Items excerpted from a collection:
* * *

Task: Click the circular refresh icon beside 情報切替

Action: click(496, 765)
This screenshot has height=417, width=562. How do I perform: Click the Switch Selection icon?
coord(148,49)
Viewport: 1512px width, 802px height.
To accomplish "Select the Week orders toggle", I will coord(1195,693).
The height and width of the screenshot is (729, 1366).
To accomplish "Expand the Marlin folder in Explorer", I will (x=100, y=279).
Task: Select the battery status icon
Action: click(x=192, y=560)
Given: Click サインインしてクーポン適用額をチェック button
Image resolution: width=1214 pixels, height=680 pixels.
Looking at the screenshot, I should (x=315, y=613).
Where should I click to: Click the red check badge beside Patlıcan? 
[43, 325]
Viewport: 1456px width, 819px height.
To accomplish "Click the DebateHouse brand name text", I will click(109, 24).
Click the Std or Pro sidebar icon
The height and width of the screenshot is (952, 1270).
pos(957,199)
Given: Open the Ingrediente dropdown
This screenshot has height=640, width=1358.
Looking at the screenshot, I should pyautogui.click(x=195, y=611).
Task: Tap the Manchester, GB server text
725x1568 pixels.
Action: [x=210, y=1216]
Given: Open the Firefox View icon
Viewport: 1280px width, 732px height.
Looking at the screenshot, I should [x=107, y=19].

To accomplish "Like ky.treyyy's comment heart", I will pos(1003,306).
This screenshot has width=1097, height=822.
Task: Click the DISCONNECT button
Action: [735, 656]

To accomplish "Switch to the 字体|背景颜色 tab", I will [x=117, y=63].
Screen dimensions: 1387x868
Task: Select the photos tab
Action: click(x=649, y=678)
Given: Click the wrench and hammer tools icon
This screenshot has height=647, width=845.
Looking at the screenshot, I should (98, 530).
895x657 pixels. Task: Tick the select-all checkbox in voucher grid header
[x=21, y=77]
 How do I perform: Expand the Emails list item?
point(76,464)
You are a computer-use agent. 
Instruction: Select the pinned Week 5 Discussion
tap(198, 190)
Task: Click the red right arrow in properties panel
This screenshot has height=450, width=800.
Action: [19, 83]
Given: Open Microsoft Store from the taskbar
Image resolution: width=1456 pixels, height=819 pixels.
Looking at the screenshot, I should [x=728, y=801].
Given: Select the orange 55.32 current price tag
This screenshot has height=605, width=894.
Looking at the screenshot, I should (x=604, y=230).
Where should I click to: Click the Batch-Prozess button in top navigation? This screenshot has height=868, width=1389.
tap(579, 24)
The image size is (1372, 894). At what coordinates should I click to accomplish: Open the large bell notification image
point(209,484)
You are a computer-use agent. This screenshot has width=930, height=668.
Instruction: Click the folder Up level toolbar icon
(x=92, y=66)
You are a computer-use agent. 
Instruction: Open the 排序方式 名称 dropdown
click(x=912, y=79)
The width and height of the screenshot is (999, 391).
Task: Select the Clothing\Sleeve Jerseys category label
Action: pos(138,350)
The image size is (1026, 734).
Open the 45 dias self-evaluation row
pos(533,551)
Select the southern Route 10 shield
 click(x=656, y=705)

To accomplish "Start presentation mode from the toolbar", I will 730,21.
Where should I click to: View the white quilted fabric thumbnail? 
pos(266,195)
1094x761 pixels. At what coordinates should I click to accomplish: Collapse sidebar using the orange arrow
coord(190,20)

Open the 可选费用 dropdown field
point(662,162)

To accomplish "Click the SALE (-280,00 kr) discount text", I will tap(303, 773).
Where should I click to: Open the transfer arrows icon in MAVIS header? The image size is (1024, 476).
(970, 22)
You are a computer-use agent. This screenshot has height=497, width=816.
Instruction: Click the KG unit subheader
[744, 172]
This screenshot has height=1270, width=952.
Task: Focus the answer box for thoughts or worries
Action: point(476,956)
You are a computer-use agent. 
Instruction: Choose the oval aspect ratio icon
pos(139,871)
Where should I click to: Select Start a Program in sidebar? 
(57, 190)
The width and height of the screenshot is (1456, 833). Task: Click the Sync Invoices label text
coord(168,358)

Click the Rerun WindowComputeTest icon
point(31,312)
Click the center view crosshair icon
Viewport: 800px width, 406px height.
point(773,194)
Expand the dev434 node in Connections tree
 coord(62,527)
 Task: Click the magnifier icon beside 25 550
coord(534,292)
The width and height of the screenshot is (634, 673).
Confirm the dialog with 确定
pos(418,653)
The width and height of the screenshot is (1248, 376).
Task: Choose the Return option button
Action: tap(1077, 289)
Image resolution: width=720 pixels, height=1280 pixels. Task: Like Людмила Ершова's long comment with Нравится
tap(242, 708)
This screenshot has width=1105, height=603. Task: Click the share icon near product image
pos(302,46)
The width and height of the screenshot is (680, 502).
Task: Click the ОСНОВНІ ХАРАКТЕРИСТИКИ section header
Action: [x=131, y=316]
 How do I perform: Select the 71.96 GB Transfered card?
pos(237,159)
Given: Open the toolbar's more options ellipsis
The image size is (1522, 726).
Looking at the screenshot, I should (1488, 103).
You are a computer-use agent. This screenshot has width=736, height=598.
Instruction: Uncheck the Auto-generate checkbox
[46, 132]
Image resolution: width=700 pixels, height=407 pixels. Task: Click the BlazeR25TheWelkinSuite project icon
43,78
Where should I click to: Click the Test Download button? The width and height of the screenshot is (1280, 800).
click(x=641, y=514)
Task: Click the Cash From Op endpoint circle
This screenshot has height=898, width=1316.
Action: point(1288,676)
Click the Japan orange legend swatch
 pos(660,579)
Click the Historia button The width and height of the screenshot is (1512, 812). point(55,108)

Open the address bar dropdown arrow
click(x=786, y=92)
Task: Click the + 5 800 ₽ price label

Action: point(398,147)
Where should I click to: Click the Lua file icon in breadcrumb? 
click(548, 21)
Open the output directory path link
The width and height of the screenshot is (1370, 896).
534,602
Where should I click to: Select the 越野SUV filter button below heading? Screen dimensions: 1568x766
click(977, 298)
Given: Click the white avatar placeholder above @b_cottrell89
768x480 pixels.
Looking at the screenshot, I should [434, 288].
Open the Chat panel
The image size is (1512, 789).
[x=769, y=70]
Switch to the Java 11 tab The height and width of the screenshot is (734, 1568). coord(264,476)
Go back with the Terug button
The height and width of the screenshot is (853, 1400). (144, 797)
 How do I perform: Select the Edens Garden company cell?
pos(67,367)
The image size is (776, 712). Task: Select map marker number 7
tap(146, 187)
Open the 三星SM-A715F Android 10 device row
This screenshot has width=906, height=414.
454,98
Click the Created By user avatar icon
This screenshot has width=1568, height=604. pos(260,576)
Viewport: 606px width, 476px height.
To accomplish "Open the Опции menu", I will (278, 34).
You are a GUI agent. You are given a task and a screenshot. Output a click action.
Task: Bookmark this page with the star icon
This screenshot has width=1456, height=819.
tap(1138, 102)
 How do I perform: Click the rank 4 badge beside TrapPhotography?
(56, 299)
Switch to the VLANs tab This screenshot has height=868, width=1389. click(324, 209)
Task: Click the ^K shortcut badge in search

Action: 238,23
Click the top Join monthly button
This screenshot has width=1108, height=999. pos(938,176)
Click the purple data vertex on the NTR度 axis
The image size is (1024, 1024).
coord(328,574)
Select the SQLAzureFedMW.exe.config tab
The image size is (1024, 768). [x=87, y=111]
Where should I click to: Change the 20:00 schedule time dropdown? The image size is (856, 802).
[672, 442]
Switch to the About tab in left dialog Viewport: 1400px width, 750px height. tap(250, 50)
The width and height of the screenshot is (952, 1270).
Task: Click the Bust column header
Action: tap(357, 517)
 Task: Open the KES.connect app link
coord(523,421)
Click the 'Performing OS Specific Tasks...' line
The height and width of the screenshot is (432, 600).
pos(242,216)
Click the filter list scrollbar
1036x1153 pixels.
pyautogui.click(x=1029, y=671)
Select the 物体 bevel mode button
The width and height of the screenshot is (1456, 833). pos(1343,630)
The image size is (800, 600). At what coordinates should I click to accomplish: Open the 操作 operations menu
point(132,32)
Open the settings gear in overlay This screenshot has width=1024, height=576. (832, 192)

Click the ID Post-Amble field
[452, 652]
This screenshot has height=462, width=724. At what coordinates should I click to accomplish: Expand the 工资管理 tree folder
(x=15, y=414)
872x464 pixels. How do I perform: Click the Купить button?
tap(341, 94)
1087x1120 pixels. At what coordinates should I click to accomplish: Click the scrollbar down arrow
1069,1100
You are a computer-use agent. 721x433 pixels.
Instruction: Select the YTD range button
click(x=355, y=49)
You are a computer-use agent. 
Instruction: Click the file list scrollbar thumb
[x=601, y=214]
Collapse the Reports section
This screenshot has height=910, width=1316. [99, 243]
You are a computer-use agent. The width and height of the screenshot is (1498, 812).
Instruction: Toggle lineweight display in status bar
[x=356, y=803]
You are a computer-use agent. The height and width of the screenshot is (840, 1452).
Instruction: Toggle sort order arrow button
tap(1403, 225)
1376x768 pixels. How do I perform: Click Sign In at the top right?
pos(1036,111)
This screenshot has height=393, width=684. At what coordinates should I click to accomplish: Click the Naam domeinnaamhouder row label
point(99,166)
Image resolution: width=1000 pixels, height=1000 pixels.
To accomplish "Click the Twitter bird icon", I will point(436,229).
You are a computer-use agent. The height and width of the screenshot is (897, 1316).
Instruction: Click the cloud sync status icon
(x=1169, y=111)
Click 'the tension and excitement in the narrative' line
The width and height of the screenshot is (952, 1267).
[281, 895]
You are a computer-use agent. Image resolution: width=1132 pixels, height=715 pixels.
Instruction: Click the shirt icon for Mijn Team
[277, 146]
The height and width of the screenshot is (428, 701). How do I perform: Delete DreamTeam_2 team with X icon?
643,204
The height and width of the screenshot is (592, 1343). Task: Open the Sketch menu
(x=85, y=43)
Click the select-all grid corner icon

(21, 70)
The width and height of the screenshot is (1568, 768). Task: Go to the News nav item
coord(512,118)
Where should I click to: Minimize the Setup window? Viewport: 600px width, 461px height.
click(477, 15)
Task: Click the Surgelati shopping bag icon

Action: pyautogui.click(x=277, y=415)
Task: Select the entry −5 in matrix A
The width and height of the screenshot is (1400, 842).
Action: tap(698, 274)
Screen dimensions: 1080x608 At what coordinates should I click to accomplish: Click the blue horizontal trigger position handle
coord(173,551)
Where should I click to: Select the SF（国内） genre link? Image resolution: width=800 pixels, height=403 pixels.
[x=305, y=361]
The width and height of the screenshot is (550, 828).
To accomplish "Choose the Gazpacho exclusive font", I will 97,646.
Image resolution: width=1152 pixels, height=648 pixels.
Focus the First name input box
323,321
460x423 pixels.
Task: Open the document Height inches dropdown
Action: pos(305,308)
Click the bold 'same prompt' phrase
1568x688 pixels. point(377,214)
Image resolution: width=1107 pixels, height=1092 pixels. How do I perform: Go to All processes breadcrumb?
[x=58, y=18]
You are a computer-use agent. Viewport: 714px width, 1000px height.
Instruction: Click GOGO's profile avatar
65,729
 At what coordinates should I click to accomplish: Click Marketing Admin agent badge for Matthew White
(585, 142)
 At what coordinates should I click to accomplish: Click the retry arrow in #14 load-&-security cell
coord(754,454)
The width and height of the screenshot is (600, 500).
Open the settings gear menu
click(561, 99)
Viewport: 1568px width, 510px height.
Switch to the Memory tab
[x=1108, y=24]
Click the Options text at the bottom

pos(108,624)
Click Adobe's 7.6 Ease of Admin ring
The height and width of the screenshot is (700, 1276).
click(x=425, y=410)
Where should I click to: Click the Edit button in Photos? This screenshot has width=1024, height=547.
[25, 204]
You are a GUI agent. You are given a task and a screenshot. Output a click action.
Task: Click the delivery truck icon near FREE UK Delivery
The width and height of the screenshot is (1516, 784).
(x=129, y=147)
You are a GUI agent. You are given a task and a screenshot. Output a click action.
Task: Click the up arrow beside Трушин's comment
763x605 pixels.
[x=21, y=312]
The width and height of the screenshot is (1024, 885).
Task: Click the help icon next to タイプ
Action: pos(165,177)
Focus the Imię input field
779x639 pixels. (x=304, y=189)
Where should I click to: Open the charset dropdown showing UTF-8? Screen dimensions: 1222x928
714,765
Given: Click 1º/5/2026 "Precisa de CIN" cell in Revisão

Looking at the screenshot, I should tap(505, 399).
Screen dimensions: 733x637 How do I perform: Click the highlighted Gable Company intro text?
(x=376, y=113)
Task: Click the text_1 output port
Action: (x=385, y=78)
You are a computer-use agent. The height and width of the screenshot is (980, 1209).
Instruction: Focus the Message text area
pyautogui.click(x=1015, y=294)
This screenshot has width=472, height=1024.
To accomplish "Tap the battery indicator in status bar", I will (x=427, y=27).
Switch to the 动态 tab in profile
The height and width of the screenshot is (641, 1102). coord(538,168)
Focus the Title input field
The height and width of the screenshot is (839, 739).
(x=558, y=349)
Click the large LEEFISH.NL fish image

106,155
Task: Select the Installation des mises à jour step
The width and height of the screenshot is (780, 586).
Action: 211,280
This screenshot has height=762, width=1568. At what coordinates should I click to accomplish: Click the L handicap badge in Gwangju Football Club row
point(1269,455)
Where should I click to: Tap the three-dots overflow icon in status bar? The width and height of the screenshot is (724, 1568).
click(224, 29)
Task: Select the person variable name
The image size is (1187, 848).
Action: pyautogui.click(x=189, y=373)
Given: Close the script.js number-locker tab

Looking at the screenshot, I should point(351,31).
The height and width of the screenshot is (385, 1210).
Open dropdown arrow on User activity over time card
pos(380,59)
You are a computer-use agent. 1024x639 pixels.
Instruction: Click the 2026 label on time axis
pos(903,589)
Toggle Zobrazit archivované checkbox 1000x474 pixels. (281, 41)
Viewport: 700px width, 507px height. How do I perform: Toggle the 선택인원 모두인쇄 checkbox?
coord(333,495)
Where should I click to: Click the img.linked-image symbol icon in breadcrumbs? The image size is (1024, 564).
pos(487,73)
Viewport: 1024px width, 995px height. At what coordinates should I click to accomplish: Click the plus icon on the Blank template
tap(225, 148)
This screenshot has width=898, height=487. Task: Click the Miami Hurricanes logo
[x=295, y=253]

* * *

■ **Exercise aim**
Copy out, word for word, the part of the items that opens with the line containing "Image resolution: width=700" and closes with the line containing "The height and width of the screenshot is (853, 1400).", including both of those lines.

■ **Answer to the exercise**
Image resolution: width=700 pixels, height=407 pixels. Task: Click the BlazeR25TheWelkinSuite project icon
43,78
Where should I click to: Click the Test Download button? The width and height of the screenshot is (1280, 800).
click(x=641, y=514)
Task: Click the Cash From Op endpoint circle
This screenshot has height=898, width=1316.
Action: point(1288,676)
Click the Japan orange legend swatch
 pos(660,579)
Click the Historia button The width and height of the screenshot is (1512, 812). point(55,108)

Open the address bar dropdown arrow
click(x=786, y=92)
Task: Click the + 5 800 ₽ price label

Action: point(398,147)
Where should I click to: Click the Lua file icon in breadcrumb? 
click(548, 21)
Open the output directory path link
The width and height of the screenshot is (1370, 896).
534,602
Where should I click to: Select the 越野SUV filter button below heading? Screen dimensions: 1568x766
click(977, 298)
Given: Click the white avatar placeholder above @b_cottrell89
768x480 pixels.
Looking at the screenshot, I should [434, 288].
Open the Chat panel
The image size is (1512, 789).
[x=769, y=70]
Switch to the Java 11 tab The height and width of the screenshot is (734, 1568). coord(264,476)
Go back with the Terug button
The height and width of the screenshot is (853, 1400). (144, 797)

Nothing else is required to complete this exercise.